We talked for a bit about the coding of reading the narration as "moving through/penetrating chambers" in a sort of mysterious/religious fashion, which helps in reading Meena's tale particularly. We tried, unsuccessfully, to deduce a deeper meaning from the order of people she meets on the Trail: families, father/son scientists, sailors, surfers, pirate radio guerillas, lotus eaters, the hot-dog-serving prophet of empiricism.

We most definitely liked many aspects of the world-building, both geopolitically and technologically. Meena's bag of tech goodies for the trail is well done (though I have questions about the pod & buoyancy, and question an ocean-survival computing device that DOESN'T FLOAT), and the vague plausibility and nebulous dangers of "metallic hydrogen" superconductors works nicely.

We really liked how non-Western this is--America & Europe really don't come into it, and we have a sense of India & China having complicated relations in East African countries. Sara compared the political scene to that of George Walker's "Fées des Dents" (2010) which we read in Mothership a few months ago.

There's also a lot going on here with gender and sexuality. We were particularly fascinated with the Indian sexual revolution, and with Mohini, Meena's hijra partner. The flip side of this is the abuse, rape, and uncomfortable power/sex dynamics woven through both storylines.

We really liked the inclusion of Lucy/Dinkinesh, and the theme of maternal ancestry.

Much talk of snakes! All kinds of snakes here. Sea snakes, poisonous land-snakes, mythological snakes, things that aren't really snakes, and the Trail itself is explicitly snakey. Jörmungandr and the ouroboros (which will always remind me of that scene in "Adaptation") were much in my mind--y'know, sea-girdling serpent with apocalyptic connotations, and the sort of infinity-loop that these narratives wind up making. Meena & Mariama's stories can eventually be seen to intertwine and loop back into each other, and to Byrne's credit not in a way that is clear until fairly close to the end.

Also, not to go crazy with wiki-links, but: sea snakes.

Also also also: "cowry-shaped
mouth?" Huh.
Via beautifulcowries.net.
And again I say: Huh.
Also also, we had some question (and it's definitely a question in the novel, too) whether humans can survive on small amounts of seawater or not. Not going to cite all my sources here, but it looks like, pretty conclusively: no.

Meena's trip across the trail put us in mind of the Appalachian Trail and the Camino de Santiago--long walking routes that have their own rituals and myths, occasional high-profile violence, as well as sort of good Samaritans like Byrne's "hot-dog and sanity" vendor.

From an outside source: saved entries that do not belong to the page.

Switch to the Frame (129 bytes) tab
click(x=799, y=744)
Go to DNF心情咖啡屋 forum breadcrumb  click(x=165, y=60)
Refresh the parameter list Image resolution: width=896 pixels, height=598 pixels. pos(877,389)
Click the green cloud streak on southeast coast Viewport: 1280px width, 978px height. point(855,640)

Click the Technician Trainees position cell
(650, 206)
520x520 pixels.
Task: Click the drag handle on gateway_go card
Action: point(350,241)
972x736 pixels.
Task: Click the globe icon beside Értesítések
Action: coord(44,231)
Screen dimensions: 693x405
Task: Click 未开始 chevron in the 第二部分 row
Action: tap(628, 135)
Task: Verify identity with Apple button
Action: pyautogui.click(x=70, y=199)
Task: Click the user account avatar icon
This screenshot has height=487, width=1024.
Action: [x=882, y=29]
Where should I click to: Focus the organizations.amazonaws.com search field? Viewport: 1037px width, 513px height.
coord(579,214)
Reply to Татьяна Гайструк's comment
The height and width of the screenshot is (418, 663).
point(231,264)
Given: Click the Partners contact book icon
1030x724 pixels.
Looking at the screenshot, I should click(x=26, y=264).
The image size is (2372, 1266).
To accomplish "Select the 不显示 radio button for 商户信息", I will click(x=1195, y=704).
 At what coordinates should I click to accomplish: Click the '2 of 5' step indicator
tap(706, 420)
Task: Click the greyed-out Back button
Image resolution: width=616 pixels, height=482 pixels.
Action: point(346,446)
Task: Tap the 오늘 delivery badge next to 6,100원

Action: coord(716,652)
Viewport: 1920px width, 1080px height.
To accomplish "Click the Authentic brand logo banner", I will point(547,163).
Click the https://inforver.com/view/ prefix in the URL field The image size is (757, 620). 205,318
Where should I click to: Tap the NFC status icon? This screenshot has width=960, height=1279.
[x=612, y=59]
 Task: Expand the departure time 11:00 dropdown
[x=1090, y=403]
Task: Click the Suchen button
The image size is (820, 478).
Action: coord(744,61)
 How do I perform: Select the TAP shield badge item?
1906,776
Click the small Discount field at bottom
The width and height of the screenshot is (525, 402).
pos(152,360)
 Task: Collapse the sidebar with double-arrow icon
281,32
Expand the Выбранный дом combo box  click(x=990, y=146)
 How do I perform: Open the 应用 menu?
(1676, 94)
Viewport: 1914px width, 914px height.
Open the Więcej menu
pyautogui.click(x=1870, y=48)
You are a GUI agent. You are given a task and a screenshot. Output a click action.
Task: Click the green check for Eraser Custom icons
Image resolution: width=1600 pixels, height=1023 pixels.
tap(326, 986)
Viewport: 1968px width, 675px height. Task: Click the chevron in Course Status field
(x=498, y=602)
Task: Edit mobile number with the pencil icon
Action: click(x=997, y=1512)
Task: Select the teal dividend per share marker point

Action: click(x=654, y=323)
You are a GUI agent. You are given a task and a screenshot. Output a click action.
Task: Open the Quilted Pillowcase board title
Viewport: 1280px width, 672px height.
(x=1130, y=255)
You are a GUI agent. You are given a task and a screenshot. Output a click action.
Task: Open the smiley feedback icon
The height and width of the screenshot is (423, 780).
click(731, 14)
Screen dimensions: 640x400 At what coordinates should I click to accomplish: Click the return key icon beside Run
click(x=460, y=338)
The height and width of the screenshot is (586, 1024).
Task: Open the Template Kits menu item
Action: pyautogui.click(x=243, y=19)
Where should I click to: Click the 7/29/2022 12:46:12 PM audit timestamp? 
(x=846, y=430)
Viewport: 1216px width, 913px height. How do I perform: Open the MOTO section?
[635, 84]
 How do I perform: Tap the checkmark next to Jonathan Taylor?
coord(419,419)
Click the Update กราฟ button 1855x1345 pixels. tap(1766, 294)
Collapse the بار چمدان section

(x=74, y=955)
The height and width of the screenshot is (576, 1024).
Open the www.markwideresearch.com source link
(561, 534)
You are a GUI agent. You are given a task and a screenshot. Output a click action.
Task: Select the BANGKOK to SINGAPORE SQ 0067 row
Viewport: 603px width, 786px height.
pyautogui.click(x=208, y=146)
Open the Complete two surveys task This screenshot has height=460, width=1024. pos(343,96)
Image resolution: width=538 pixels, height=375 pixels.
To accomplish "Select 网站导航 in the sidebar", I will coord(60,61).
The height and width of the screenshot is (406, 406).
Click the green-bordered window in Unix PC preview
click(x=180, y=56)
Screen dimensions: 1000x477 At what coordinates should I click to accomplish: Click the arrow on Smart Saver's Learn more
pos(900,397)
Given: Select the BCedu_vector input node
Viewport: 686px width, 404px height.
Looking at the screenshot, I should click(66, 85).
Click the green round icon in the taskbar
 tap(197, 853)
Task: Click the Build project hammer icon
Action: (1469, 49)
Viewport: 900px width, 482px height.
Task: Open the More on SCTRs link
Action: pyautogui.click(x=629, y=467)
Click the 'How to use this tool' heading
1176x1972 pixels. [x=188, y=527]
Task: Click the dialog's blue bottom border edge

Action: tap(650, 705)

One of the hardest aspects of this novel, why it doesn't sit well, is the violence of both our protagonists. Without wanting to spoil multiple twists--they both murder people pretty gruesomely, and not justifiably. Along with some of their other behavior, it makes them extremely difficult to be fully sympathetic to, which in turn makes the book as whole a strange reading experience.

A good discussion of a troubling book! Next month Think Galactic is doing a monster mash: we're reading two different horror-themed novels, S.P. Somtow's "Vampire Junction" and Jeff VanderMeer's "Annihilation".